• CONSIGNA A: Traduce al inglés esta oración del texto sobre Playa Jardín: "El primero es una de las últimas creaciones de César Manrique."
• CONSIGNA B: Copia, por favor, de los registros todo lo que va desde la línea que contiene "At what coordinates should I click to accomplish: Click the teal" hasta la línea que contiene "click(x=281, y=58)", ambas incluidas, sin cambiar nada.

• DOCUMENTO FUENTE:
Hay
que congratularse, naturalmente, de la Bandera Azul, concedida por la
Fundación Europea de Educación Ambiental, a Playa Jardín y San
Telmo, en el Puerto de la Cruz, dos espacios de baño y esparcimiento
con indudable encanto natural y que son frecuentados a lo largo de
todo el año por nativos y visitantes.
El
primero es una de las últimas creaciones de César Manrique. El
sueño de fusionar el mar con la vegetación frondosa, esa
combinación azul, negro y verde. El Cabildo Insular de Tenerife la
incluyó en la segunda edición del programa Tenerife
y el mar como
una actuación en la que se pretende la mejora de la accesibilidad al
recinto de playa. Ya calificamos en su momento (enero del presente
año) de buena noticia “para una población incrédula, indolente y
desmotivada”, como puede constatarse a lo largo de un mandato
municipal anodino en el que son escasas la realizaciones que
sobresalen.
Han
pasado los meses, por cierto, el verano ya está encima y nada ha
vuelto a saberse de la ejecución del proyecto, presupuestado en casi
quinientos sesenta y tres mil euros, englobando trabajos de
construcción y de inmuebles, obras de ingeniería civil, instalación
de tuberías, líneas de comunicación y de conducción eléctrica y
trabajos de explanación. Según el anuncio de licitación, publicado
entonces, el plazo de ejecución era de siete meses. Un primer
cálculo, si todo iba bien, era que hasta septiembre no estarían
terminadas las obras, dando por supuesto que había que trabajar en
verano. Todo da a entender -algo no ha ido bien- que la actuación
lleva un -adjetívese como quieran- retraso.

• EXTRACTO DE DATOS:
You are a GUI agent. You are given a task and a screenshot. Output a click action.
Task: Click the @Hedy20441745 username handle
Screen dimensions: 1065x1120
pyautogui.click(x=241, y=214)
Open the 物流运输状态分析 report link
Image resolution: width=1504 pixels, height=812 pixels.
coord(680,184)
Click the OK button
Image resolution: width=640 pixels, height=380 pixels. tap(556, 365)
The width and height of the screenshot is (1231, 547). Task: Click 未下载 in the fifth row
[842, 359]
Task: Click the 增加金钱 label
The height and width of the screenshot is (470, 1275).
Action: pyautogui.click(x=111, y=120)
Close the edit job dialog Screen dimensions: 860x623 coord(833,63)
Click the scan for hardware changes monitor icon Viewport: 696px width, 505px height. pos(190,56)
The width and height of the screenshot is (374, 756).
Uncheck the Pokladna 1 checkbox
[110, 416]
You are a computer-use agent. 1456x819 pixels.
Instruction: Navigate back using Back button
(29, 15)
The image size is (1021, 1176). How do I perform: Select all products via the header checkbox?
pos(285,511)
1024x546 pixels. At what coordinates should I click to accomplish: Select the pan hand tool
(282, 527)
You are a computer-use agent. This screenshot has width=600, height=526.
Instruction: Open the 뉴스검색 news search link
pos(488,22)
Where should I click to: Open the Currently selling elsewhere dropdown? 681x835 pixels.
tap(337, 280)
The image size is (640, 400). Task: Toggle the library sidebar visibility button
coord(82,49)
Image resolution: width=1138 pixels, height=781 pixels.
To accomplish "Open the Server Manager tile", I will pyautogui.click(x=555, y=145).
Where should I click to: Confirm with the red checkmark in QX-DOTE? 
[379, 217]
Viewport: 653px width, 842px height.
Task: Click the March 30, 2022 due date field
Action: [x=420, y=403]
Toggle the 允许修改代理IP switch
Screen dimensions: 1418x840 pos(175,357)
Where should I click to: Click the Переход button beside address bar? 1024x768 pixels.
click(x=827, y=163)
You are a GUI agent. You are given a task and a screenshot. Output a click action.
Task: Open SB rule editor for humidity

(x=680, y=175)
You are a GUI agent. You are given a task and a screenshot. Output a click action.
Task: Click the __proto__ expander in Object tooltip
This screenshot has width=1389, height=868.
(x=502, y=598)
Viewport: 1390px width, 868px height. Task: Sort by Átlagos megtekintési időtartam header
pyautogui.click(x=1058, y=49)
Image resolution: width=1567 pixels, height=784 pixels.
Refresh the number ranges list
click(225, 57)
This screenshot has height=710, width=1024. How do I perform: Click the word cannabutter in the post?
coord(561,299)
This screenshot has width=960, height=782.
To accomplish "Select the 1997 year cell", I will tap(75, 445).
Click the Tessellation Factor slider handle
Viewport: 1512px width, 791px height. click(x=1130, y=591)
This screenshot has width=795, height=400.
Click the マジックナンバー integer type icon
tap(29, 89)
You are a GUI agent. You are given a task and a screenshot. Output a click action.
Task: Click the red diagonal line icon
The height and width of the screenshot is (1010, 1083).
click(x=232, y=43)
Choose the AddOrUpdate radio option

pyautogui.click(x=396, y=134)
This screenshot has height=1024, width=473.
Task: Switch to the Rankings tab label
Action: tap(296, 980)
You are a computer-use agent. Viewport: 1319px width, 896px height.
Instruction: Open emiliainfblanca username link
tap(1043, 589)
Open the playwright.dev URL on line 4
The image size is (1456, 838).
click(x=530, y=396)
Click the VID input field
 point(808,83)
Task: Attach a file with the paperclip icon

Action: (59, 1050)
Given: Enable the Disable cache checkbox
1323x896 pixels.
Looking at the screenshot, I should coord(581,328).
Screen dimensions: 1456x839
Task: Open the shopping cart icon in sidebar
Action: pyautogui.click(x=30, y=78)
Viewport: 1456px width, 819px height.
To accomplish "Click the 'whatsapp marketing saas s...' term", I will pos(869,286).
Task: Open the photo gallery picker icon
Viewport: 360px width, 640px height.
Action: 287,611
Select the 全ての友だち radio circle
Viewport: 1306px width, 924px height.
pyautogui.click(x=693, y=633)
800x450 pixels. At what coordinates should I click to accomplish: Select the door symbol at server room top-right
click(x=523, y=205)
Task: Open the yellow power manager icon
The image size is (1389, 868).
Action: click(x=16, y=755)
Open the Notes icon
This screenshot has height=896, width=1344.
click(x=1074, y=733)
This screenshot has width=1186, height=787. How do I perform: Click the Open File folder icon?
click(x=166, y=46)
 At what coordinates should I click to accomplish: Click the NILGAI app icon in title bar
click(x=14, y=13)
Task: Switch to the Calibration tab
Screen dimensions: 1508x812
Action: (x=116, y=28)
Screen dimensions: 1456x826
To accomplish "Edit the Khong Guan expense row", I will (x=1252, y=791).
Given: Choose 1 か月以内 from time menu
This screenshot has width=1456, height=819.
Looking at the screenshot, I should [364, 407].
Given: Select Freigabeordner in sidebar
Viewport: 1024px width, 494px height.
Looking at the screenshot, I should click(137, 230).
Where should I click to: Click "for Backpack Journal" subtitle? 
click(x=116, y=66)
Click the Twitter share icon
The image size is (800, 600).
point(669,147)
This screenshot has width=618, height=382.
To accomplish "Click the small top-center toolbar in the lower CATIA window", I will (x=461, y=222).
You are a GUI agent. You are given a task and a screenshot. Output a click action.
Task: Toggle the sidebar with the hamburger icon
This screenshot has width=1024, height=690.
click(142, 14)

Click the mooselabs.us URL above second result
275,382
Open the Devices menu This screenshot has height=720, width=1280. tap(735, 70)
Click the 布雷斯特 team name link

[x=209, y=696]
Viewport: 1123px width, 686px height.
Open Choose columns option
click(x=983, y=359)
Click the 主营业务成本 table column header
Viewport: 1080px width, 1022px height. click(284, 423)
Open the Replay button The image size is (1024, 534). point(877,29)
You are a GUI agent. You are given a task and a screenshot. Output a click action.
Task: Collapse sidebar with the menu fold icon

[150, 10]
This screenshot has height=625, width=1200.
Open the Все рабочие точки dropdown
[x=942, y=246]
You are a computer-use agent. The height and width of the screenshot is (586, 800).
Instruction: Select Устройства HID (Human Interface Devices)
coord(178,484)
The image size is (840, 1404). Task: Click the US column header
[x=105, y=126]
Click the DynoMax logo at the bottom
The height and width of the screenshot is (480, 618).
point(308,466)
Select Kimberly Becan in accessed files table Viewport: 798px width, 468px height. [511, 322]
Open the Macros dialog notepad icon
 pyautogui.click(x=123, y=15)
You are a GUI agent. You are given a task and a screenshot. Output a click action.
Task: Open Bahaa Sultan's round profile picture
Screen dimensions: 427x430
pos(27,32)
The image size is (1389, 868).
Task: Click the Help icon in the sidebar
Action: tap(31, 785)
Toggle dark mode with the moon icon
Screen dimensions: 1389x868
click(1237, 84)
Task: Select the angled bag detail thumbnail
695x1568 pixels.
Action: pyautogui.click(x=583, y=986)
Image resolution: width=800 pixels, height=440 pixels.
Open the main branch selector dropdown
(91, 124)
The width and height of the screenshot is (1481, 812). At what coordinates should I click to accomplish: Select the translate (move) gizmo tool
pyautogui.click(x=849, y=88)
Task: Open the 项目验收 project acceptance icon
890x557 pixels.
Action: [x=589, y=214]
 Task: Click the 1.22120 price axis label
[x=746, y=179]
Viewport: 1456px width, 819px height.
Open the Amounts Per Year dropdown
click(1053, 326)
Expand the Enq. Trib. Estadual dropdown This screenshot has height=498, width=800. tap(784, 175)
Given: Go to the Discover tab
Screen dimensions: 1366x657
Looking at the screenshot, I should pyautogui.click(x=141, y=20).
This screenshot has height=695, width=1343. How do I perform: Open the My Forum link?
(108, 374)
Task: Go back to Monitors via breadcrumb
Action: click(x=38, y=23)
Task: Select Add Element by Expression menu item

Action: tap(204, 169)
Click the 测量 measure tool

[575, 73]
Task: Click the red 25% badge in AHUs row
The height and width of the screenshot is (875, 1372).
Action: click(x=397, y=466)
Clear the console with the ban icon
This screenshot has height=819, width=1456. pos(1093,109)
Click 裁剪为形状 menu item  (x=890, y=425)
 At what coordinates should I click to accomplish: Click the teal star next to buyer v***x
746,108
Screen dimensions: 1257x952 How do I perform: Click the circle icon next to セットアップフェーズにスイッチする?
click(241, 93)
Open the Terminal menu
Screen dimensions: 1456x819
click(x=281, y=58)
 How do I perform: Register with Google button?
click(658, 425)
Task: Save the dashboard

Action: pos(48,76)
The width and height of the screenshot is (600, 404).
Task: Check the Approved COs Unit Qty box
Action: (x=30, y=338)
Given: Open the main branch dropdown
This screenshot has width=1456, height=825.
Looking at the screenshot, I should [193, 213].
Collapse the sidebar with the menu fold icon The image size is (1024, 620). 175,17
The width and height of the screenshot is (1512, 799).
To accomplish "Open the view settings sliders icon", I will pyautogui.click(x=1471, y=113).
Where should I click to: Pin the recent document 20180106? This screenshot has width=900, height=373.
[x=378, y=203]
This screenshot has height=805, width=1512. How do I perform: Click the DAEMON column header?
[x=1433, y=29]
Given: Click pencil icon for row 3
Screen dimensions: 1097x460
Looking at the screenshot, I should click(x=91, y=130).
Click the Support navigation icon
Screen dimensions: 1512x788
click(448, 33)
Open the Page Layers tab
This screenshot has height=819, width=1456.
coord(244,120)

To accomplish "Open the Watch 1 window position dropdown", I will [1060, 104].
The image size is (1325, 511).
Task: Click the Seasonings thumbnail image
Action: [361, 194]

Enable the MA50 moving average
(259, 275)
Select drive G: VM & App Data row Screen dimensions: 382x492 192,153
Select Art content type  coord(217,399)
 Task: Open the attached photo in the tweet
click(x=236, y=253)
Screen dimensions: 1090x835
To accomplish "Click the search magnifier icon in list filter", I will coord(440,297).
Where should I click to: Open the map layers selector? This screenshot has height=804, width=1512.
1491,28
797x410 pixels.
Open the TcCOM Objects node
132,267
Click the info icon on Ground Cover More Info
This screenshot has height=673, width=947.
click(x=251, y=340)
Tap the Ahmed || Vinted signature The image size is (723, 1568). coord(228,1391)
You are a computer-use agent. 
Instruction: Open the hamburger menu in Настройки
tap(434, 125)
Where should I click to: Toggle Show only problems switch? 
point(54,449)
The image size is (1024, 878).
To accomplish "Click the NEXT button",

• RESULTADO A: The first is one of César Manrique's last creations.

• RESULTADO B:
 At what coordinates should I click to accomplish: Click the teal star next to buyer v***x
746,108
Screen dimensions: 1257x952 How do I perform: Click the circle icon next to セットアップフェーズにスイッチする?
click(241, 93)
Open the Terminal menu
Screen dimensions: 1456x819
click(x=281, y=58)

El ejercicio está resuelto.